On a single-threaded program using these functions will be fine anyway. However most the pain comes from accessing hardware registers for things like drivers.
A lot of driver code seems to believe barrier() enforces a memory barrier. As a random example, we see commits like rp2040: add barrier in usb_read_ep0_setup. This commit only introduces a compiler barrier, not a memory barrier!
An easier to understand example is https://stm32: Protect message ram with barrier() calls instead of voltaile in fdcan.c .

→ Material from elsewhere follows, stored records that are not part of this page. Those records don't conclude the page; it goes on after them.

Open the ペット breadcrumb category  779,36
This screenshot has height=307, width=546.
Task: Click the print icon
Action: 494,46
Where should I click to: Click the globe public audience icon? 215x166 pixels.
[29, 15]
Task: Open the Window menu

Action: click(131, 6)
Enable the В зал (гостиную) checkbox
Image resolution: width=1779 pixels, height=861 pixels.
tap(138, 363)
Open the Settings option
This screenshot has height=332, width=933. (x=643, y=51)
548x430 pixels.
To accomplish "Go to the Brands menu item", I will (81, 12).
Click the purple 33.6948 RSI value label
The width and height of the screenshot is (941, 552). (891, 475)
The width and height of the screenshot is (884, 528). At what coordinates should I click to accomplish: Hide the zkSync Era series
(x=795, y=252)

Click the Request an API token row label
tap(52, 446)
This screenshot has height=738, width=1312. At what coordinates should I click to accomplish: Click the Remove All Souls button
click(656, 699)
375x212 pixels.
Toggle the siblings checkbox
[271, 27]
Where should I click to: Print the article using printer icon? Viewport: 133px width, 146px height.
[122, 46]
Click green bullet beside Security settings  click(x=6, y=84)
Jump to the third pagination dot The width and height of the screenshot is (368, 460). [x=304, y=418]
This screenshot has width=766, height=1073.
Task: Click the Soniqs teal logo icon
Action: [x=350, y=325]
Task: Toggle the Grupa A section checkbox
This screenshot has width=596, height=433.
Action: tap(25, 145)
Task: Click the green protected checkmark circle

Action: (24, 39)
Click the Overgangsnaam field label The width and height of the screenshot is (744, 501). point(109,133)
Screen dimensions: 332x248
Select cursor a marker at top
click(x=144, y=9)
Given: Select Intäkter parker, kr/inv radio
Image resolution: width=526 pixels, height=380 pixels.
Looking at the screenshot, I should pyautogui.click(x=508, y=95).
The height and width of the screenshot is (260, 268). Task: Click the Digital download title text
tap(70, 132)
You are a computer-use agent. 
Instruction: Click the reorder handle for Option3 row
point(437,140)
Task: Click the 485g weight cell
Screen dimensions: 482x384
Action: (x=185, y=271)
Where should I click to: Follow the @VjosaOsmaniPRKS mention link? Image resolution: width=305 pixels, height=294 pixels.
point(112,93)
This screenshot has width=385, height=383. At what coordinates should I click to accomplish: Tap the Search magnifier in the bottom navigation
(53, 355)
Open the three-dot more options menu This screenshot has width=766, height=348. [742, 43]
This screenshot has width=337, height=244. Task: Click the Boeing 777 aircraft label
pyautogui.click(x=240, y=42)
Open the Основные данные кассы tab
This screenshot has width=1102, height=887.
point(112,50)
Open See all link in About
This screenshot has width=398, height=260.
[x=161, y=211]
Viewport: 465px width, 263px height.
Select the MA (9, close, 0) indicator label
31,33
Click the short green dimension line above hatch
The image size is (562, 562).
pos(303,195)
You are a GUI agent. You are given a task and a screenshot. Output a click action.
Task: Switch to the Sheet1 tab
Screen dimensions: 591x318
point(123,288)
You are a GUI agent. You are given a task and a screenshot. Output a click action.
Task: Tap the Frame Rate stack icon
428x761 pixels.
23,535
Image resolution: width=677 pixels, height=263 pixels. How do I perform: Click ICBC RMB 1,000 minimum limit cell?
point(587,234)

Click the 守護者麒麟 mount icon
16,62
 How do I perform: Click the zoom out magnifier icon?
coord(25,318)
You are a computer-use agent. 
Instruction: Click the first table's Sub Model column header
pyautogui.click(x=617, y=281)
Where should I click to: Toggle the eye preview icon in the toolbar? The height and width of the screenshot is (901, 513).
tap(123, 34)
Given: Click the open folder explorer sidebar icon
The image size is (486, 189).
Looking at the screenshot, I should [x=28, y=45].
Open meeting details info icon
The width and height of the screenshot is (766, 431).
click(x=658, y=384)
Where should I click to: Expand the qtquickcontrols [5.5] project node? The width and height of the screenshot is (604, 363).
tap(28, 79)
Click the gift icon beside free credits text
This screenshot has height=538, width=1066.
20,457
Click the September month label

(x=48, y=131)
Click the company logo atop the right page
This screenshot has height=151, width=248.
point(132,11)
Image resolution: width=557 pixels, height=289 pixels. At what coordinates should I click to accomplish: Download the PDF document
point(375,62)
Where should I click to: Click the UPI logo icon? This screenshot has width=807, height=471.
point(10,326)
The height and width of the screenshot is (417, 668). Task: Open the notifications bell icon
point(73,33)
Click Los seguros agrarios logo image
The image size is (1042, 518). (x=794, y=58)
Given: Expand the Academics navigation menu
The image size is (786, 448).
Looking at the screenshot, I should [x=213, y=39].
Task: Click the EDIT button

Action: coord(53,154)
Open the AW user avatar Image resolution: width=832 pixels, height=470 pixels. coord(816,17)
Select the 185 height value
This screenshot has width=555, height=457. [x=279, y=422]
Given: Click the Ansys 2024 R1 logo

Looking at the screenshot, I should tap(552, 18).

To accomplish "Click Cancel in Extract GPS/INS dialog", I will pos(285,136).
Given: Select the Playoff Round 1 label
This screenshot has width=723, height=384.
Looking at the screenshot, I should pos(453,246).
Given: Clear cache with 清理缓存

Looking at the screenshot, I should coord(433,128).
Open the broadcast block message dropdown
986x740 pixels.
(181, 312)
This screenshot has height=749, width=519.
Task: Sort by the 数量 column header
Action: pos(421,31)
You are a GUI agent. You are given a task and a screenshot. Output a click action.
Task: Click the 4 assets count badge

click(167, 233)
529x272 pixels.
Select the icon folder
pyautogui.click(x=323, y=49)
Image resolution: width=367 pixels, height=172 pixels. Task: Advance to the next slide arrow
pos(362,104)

We have this code segment:
txfifo->data[0] = msg->data32[0];
txfifo->data[1] = msg->data32[1];
barrier();
SOC_CAN->TXBAR = ((uint32_t)1 << w_index);
return CANMSG_DATA_LEN(msg);
This compiles to:
txfifo->id_section = ids;
34: f84e 3005 str.w r3, [lr, r5]
txfifo->dlc_section = (msg->dlc & 0x0f) << 16;
txfifo->data[0] = msg->data32[0];
38: e9d0 3401 ldrd r3, r4, [r0, #4]
txfifo->dlc_section = (msg->dlc & 0x0f) << 16;
3c: 041b lsls r3, r3, #16
txfifo->data[0] = msg->data32[0];
3e: 608c str r4, [r1, #8]
txfifo->data[1] = msg->data32[1];
40: 68c4 ldr r4, [r0, #12]
txfifo->dlc_section = (msg->dlc & 0x0f) << 16;
42: f403 2370 and.w r3, r3, #983040 @ 0xf0000
txfifo->data[1] = msg->data32[1];
46: 60cc str r4, [r1, #12]
txfifo->dlc_section = (msg->dlc & 0x0f) << 16;
48: 604b str r3, [r1, #4]
barrier();
SOC_CAN->TXBAR = ((uint32_t)1 << w_index);
4a: 2301 movs r3, #1
4c: 4908 ldr r1, [pc, #32] @ (70 <canhw_send+0x70>)
4e: 4093 lsls r3, r2
50: f8c1 30d0 str.w r3, [r1, #208] @ 0xd0
return CANMSG_DATA_LEN(msg);
The code is a little verbose as the compiler is interleaving multiple store/load operations as some of this is pointer chasing and generating addresses. I’m assuming this is okay and the order to store data here isn’t too important, otherwise there would be calls to barrier(). Importantly for this commit we see this:
txfifo->dlc_section = (msg->dlc & 0x0f) << 16;
48: 604b str r3, [r1, #4]
barrier();
SOC_CAN->TXBAR = ((uint32_t)1 << w_index);
4a: 2301 movs r3, #1
4c: 4908 ldr r1, [pc, #32] @ (70 <canhw_send+0x70>)
4e: 4093 lsls r3, r2
50: f8c1 30d0 str.w r3, [r1, #208] @ 0xd0
return CANMSG_DATA_LEN(msg);
There is a store to dlc_section, then (1 << w_index) is calculated here rather than earlier due to the barrier, then a store to TXBAR. There are no memory barriers to be seen. The CPU is free to re-order the write to dlc_section to after TXBAR if it sees fit. All the barrier() call is doing is forcing the pointer chasing and left shift to run later than it needs to. In this case there should probably be a DMB between these two instructions.
In some cases barrier() does nothing really useful, such as the rp2040 bootrom code:
// Set up flash so we can work with it without XIP getting in the way
flash_enter_xip_prepare();
irq_disable();
barrier();
connect_internal_flash();
The compiler generally doesn’t re-order function calls like this so it doesn’t do anything:
asm volatile("cpsid i" ::: "memory");
20007c3c: b672 cpsid i
// Set up flash so we can work with it without XIP getting in the way
flash_enter_xip_prepare();
irq_disable();
barrier();
connect_internal_flash();
20007c3e: f7ff ffb3 bl 20007ba8 <connect_internal_flash>
flash_exit_xip();
20007c42: f7ff ffb9 bl 20007bb8 <flash_exit_xip>
flash_cs_force(0);
20007c46: 2000 movs r0, #0
20007c48: f7ff ffc6 bl 20007bd8 <flash_cs_force>
It seems like a lot of code is written with the impression that there is a memory barrier, but there isn’t. The compiler doesn’t specify it and there’s no barrier in the assembly.
Maybe Klipper should rewrite barrier to do dmb?